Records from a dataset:
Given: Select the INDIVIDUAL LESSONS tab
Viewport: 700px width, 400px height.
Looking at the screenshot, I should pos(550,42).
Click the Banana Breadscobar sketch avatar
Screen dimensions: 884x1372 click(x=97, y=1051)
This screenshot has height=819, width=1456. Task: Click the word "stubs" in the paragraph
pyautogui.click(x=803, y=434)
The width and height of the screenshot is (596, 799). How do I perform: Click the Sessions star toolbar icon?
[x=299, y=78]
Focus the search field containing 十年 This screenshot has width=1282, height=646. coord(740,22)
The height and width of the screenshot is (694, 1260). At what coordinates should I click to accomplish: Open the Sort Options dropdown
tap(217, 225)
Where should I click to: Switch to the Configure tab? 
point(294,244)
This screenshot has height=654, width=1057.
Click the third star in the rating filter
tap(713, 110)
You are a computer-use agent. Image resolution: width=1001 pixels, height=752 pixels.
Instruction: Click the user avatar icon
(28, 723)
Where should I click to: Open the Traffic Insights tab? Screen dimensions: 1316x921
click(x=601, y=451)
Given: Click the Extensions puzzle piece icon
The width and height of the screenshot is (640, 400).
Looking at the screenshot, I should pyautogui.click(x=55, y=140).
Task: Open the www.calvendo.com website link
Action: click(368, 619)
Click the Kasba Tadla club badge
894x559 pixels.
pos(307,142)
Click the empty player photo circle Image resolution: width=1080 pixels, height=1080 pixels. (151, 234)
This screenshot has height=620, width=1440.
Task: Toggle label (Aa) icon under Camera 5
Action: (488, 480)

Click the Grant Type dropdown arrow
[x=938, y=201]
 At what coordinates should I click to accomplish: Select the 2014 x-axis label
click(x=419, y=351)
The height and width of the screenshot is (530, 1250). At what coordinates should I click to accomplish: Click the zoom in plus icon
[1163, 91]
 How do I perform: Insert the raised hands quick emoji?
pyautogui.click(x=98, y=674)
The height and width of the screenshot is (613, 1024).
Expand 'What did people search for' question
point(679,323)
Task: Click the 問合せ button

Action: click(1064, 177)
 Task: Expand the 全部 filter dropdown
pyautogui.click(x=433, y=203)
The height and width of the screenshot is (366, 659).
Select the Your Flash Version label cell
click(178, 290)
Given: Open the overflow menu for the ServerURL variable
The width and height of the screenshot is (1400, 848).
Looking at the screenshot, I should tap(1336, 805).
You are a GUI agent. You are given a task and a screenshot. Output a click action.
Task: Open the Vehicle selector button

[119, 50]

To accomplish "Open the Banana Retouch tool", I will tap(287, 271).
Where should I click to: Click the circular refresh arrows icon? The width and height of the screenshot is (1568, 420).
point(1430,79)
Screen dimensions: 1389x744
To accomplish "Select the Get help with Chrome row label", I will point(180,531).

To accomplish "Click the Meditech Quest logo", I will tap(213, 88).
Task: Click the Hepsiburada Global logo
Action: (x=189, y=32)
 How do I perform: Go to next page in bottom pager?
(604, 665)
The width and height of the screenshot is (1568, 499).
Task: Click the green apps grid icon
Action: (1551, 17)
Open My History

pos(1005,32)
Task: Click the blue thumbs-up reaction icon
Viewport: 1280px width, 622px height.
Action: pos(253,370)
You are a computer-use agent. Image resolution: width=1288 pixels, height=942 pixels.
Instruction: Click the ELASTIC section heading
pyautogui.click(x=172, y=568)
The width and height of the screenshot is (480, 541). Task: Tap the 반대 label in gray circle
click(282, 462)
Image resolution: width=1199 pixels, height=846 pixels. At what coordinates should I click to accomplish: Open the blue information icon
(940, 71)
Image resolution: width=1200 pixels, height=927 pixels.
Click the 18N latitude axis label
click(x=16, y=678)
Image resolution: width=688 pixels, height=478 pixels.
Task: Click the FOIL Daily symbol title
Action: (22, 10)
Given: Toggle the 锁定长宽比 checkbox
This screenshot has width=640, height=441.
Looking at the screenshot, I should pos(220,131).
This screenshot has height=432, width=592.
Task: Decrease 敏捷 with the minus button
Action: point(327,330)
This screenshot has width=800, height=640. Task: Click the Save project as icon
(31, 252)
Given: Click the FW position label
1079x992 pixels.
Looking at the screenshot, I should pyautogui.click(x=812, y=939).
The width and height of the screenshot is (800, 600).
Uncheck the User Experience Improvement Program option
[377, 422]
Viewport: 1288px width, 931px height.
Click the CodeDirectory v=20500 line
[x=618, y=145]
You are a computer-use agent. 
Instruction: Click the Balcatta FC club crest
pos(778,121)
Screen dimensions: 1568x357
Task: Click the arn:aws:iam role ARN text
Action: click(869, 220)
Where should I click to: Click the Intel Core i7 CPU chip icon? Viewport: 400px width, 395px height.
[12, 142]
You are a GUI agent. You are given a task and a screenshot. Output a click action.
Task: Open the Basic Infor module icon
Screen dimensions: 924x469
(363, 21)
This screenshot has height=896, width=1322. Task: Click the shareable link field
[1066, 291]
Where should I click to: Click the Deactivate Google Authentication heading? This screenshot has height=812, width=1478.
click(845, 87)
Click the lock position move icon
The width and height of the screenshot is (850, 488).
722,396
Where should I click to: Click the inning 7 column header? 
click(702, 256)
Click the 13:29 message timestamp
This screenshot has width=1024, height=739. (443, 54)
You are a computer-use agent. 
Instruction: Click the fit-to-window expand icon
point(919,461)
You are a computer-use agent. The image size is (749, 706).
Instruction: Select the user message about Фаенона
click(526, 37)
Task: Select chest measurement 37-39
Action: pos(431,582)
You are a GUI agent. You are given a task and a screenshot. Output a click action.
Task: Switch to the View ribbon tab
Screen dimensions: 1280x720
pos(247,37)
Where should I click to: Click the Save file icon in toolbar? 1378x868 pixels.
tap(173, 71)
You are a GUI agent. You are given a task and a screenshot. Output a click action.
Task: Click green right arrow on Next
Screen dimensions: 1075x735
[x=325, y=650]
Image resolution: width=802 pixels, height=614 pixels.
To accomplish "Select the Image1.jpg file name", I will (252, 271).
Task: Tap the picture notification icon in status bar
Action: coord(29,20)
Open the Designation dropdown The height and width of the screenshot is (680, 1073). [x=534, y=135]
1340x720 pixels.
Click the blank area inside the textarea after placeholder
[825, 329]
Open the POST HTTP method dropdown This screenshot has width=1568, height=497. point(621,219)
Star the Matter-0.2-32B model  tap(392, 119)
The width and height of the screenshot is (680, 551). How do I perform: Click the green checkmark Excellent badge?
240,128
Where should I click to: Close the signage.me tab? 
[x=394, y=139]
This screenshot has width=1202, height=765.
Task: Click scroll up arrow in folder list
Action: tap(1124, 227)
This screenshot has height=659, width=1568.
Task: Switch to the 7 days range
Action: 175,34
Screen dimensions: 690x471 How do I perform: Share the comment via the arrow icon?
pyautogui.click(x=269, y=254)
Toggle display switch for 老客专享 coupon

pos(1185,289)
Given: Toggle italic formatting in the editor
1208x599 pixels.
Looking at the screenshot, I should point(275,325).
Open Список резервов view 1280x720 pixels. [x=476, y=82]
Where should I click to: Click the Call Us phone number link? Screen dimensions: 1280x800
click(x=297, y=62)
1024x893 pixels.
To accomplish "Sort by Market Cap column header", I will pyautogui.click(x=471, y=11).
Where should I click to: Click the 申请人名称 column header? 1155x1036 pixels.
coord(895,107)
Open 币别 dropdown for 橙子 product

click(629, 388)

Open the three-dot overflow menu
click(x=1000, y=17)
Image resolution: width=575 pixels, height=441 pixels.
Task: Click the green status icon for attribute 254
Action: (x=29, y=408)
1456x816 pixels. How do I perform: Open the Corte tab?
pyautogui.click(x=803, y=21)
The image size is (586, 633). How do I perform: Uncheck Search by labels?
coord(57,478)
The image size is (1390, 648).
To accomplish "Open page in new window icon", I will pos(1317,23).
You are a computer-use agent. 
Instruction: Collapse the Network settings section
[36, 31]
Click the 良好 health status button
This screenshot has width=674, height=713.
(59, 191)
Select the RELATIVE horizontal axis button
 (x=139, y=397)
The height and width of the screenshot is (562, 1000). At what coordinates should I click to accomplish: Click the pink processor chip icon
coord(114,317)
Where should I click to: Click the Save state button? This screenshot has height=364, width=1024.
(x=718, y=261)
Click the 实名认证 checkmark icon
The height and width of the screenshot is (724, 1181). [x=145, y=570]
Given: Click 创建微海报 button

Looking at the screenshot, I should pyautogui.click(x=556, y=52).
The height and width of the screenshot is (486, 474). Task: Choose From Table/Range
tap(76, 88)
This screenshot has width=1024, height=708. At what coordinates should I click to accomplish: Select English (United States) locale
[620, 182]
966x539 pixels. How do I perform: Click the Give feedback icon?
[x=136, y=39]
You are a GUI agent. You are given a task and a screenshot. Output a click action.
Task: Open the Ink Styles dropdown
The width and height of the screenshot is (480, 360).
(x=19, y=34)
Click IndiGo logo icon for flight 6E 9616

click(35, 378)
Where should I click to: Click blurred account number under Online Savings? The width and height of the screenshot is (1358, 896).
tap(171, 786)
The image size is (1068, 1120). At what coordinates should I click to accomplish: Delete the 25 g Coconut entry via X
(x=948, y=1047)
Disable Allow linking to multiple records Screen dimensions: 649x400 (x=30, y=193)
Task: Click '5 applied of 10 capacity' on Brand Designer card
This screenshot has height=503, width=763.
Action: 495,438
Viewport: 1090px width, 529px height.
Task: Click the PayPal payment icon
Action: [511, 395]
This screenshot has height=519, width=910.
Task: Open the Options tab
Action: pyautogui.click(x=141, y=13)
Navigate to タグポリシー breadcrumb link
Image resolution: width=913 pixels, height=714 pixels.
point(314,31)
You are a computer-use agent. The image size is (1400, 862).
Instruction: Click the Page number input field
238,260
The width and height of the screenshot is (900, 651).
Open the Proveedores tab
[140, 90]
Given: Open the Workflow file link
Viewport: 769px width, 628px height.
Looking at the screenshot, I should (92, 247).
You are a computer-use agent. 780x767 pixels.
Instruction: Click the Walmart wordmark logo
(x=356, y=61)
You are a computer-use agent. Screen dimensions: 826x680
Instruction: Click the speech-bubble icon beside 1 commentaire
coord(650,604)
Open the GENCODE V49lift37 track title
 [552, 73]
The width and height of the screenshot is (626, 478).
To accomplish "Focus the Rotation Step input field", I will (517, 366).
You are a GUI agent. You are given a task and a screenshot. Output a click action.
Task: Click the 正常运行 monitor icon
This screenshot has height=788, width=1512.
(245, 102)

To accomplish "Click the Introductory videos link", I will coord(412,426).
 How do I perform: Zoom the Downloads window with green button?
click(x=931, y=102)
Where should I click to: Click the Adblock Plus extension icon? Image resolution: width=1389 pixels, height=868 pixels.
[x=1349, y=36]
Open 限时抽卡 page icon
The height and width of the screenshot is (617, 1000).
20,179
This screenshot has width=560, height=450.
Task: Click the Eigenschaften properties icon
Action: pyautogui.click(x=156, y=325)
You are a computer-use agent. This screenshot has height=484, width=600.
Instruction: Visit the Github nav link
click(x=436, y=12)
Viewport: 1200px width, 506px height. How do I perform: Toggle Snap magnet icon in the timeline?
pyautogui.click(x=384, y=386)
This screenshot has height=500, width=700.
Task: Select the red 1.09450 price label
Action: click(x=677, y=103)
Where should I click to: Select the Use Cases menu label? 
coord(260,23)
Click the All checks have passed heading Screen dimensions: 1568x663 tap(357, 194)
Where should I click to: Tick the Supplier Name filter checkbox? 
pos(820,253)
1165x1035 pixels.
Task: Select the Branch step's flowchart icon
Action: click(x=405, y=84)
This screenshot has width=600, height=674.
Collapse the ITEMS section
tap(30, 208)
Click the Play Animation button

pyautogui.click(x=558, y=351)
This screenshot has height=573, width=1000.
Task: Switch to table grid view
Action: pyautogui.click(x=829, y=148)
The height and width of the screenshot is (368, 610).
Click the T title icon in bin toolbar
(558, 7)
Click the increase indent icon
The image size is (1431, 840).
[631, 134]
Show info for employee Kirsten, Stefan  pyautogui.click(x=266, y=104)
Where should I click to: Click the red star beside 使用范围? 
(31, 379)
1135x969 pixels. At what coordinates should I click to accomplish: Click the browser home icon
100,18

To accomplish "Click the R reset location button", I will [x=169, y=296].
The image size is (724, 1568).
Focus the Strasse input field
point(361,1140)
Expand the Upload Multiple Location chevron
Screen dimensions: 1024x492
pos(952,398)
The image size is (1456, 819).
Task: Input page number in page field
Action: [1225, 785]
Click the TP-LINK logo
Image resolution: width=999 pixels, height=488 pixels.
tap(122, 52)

* Work instruction *
Please print verbatim each line from the first line of the entries above to the line that contains "Focus the search", inclusive, and nothing more.

* Reply to the exercise *
Given: Select the INDIVIDUAL LESSONS tab
Viewport: 700px width, 400px height.
Looking at the screenshot, I should pos(550,42).
Click the Banana Breadscobar sketch avatar
Screen dimensions: 884x1372 click(x=97, y=1051)
This screenshot has height=819, width=1456. Task: Click the word "stubs" in the paragraph
pyautogui.click(x=803, y=434)
The width and height of the screenshot is (596, 799). How do I perform: Click the Sessions star toolbar icon?
[x=299, y=78]
Focus the search field containing 十年 This screenshot has width=1282, height=646. coord(740,22)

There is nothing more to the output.